An estate sales group is clashing with the Oro Valley government over street signs it puts up at intersections to direct customers to homes.
Laura Lamb, who owns The Girls Estate Sales along with Sheryl Swanson and her son, Daniel Lamb, said the business has been targeted by a town staffer who confiscates code-breaking signs she puts up advertising estate sales in Oro Valley. Lamb said the staffer impounded all her signs at several sales, breaking an understanding.
"A couple years ago, every once in a while we'd have a sale down there," Lamb said. "I called to get a permit, but was told in a wink-wink, nudge-nudge manner that if we just had the signs up on Saturdays for an estate sale every once in a while, it would be OK."
The signs are meant to direct motorists to estate sales. The Girls placed one directional sign at each intersection leading to the home at which the sale took place.
Lamb said she's stopped putting up signs, and is now determined to go through official channels to get her way. Meetings with town officials, including a sit-down with Mayor Satish Hiremath in May, have yielded a compromise - The Girls can now post signs outside houses where estate sales are taking place, but not on street corners.
Oro Valley Town Manager Greg Caton said town staffers are researching the issue and that he hopes he will reach a compromise that satisfies the company.
"It has been our opinion that they're a business putting out directional signs, and therefore in violation of our sign code. The compromise that we have made in recent weeks is agreeing to allow putting a sign on the property itself," Caton said. "We are evaluating it. It's under staff review at this point in time. We will see if there are some opportunities for compromise."
Lamb is not satisfied with the current compromise.
"They should allow estate sale signs in Oro Valley," she said. "If they would just do this and limit companies that put up signs to those that collect sales tax and have business licenses, they could, in effect, control who is putting the signs up, and it would be good for their citizens."
Lamb said estate sales are good for Oro Valley, and the sign code is too restrictive.
"We are helping them by driving people into their town on Saturday when they're coming to our sale," Lamb said. "On Saturday, when people are looking for the home, which is usually in a residential area, we try to give them directions from the nearest major intersection.
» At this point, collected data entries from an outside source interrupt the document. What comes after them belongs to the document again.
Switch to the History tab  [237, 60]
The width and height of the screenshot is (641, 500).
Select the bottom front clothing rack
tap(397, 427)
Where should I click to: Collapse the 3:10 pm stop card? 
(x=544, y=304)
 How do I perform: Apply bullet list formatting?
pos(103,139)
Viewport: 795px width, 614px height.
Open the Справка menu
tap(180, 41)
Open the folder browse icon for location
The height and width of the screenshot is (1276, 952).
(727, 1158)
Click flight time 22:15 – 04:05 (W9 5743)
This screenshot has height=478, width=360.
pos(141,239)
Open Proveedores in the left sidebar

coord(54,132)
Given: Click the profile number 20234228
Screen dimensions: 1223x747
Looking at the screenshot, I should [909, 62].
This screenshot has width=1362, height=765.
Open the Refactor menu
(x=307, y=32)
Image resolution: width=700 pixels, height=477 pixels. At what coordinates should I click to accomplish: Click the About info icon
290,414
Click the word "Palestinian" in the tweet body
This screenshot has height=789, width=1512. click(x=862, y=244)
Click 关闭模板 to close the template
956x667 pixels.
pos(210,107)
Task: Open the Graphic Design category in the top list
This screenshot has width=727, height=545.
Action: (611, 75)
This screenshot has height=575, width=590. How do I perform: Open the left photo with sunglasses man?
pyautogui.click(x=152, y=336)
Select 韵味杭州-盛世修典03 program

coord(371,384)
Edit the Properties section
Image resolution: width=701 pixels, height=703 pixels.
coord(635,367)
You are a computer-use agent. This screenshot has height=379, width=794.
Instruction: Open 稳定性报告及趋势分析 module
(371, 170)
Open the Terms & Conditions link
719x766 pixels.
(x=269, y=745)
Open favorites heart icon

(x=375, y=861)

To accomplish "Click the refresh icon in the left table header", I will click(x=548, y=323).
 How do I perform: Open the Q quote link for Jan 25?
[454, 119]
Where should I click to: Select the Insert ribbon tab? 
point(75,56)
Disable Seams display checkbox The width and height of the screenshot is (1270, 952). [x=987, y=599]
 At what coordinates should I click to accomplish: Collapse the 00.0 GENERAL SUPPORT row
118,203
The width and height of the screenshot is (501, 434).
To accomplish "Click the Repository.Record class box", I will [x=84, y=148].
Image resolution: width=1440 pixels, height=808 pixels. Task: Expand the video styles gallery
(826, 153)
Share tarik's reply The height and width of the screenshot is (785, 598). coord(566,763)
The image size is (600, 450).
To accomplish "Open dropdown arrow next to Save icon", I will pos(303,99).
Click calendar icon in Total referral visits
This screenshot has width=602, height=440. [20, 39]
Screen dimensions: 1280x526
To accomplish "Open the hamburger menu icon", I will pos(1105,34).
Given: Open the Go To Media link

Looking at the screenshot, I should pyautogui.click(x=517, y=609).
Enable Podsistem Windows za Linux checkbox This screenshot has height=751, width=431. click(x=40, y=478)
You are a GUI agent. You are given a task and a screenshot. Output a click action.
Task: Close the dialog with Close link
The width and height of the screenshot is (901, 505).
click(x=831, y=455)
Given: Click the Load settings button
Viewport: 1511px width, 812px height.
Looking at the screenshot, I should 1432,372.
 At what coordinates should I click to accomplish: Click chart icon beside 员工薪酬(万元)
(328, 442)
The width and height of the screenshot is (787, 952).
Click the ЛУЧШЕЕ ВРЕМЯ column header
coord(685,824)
Sometimes it's early in the morning and people are trying to look at a map and look at our directions. We don't want there to be an accident with our shoppers."
Caton said the town could cite repeat sign code violators, but does not intend to do so.
"What we want is code compliance," he said. "We want people to comply, and we work with them to do that. Sometimes it's just education of people who are just not familiar with our rules. Commercial advertisements are not allowed on street corners."
Lamb said she is aware of the rules and will follow them while pushing for what she wants.
"I'm just trying to follow the steps," Lamb said. "Trying to be patient."